Nicotine poisoning, also known as Green Tobacco Sickness, is more severe in children due to their size and because they have not built up a tolerance to nicotine through smoking.

Children are forced to work in tobacco fields instead of attending school, mainly due to poverty and hunger.
Plan said some of the child labourers work up to 12 hours a day, many for less than the equivalent of 1.7 US cents an hour and without protective clothing.

Known as "green gold", tobacco accounts for up to 70 percent of the country's foreign exchange earnings and employs close to a half-a-million people.

Plan urged the Malawi government to "rigorously enforce existing child labour and protection laws" and plantations to provide safer, fairer working conditions for those children forced to work in estates.

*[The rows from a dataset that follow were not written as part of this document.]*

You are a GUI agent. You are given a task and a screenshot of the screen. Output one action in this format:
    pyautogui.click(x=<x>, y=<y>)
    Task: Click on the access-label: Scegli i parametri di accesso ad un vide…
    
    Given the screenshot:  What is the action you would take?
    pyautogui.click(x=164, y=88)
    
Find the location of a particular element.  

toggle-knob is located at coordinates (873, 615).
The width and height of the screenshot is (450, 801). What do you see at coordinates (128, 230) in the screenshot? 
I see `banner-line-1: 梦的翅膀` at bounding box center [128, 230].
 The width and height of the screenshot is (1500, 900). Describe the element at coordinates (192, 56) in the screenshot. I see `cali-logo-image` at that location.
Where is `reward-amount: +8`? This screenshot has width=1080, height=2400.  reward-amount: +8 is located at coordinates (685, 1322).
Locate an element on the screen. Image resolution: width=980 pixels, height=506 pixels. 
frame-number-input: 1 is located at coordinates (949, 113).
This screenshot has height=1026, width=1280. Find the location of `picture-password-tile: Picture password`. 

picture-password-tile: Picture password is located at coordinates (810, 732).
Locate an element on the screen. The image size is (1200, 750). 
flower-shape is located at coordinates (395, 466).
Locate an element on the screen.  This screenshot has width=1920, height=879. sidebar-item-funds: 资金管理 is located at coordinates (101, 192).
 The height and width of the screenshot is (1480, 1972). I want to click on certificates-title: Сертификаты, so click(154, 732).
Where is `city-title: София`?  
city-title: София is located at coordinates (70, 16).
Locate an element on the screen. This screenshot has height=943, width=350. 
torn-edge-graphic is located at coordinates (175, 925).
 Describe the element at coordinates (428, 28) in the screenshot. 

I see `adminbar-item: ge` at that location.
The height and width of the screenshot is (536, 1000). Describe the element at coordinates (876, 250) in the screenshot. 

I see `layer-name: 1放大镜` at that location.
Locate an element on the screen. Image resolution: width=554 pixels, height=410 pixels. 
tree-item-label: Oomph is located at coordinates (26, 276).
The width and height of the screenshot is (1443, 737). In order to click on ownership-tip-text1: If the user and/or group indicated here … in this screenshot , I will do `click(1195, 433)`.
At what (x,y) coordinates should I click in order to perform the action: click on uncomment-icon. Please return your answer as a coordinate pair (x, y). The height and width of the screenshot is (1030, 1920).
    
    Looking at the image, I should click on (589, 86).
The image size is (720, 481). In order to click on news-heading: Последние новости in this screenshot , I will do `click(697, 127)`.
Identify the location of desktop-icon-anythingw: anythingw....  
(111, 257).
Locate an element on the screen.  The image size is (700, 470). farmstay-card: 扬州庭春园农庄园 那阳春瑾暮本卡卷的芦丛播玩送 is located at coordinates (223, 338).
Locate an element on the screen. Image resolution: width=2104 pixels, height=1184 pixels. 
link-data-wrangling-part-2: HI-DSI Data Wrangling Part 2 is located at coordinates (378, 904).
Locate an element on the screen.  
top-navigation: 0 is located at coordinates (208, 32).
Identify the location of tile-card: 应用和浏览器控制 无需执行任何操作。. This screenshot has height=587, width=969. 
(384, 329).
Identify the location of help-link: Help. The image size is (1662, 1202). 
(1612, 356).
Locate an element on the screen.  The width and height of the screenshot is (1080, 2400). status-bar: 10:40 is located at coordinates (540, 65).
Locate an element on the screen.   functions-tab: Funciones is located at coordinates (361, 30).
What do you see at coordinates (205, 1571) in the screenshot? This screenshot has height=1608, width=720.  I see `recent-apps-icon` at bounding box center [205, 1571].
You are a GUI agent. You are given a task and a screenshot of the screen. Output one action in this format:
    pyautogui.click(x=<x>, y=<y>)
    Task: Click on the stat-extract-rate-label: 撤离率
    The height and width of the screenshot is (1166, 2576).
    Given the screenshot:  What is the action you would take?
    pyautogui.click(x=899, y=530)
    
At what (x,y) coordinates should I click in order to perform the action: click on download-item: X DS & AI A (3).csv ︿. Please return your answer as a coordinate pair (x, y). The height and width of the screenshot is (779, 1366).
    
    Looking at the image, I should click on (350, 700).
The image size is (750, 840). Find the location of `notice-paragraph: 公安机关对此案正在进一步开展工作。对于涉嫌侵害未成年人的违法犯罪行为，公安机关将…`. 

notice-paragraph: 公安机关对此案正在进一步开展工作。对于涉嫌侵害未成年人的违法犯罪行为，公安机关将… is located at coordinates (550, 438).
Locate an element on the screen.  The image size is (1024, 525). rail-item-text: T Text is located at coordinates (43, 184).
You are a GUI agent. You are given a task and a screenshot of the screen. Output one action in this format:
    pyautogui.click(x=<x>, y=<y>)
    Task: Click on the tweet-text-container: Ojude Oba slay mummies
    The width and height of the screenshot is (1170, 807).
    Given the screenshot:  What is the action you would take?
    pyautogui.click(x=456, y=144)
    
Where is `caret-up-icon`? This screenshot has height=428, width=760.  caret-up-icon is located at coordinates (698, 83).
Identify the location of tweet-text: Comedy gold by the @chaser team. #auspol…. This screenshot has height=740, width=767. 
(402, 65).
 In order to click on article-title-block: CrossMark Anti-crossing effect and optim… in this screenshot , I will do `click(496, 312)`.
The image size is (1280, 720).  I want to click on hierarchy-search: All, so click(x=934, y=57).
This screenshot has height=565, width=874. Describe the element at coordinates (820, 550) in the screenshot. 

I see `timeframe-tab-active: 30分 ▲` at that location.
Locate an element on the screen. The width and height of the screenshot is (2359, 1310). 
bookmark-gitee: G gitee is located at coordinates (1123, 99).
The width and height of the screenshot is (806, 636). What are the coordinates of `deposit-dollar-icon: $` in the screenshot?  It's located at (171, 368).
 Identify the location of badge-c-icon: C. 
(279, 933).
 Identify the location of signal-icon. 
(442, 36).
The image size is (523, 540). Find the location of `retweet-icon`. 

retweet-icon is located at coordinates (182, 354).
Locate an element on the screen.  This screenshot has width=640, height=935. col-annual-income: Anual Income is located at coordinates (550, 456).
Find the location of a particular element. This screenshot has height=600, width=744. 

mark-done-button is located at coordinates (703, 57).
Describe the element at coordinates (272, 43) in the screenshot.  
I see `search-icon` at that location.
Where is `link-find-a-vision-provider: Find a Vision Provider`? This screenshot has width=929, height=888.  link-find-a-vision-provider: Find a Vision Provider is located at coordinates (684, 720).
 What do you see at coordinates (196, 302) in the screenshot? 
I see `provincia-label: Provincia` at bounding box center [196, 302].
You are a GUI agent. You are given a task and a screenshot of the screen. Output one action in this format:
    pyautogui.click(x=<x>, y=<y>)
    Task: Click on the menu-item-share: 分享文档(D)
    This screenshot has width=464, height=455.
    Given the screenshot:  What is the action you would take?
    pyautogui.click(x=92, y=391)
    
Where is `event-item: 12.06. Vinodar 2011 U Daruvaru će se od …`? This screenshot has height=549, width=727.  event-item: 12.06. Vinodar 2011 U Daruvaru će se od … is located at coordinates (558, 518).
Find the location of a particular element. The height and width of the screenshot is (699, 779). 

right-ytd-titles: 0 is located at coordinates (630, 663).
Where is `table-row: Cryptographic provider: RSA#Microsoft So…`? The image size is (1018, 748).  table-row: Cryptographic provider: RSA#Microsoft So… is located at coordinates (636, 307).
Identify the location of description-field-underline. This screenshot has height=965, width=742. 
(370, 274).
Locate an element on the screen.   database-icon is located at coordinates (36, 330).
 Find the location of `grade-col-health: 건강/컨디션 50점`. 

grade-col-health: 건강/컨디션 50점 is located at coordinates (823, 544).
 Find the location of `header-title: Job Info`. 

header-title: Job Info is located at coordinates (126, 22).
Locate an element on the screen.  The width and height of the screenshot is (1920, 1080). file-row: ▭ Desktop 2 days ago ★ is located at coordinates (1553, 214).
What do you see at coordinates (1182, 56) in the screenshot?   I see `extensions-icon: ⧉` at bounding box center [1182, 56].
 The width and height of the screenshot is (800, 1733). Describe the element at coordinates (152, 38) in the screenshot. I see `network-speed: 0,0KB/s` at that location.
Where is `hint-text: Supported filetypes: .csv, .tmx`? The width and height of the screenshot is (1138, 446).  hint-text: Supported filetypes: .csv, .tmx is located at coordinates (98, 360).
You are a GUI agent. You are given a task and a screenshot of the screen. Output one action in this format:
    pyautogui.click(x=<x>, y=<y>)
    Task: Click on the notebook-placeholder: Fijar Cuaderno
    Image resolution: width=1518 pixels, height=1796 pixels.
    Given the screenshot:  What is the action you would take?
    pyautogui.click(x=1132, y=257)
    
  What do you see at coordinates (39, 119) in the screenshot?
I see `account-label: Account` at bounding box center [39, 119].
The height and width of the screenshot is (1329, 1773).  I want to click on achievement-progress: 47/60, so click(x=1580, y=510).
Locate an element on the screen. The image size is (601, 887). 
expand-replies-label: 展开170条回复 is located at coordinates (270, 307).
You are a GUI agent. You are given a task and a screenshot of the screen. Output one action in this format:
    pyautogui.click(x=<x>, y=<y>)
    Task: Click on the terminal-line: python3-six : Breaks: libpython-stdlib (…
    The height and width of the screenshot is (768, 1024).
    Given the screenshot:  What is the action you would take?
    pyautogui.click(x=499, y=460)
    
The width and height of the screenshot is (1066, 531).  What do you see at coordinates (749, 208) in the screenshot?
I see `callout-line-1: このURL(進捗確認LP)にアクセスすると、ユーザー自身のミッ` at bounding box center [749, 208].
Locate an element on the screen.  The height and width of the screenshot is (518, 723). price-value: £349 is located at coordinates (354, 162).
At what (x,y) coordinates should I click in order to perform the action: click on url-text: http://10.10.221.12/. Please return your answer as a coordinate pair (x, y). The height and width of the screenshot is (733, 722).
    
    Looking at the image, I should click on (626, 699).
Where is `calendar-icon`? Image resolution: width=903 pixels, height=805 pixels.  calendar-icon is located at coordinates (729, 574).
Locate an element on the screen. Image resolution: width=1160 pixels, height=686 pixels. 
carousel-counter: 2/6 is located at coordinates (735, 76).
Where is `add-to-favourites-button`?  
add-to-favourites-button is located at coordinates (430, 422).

Multinational companies buy the majority of Malawi's low-grade, high-nicotine burley tobacco, which is often used as a filler in cigarettes across Europe and North America.

The firms were also implored to scrutinise their suppliers more closely and strictly adhere to their own corporate responsibility guidelines.

More than 300,000 peasant farmers in Malawi grow burley, a thin-leafed brand dried in the open. The country is the world's largest exporter of burley.

Tobacco in the past has raked in 461 million US dollars.

The World Bank, one of the main sponsors of the country's tough economic reforms, forced the government of Kamuzu Banda in the 1980s to liberalise the growing of burley tobacco in a bid to help peasant farmers.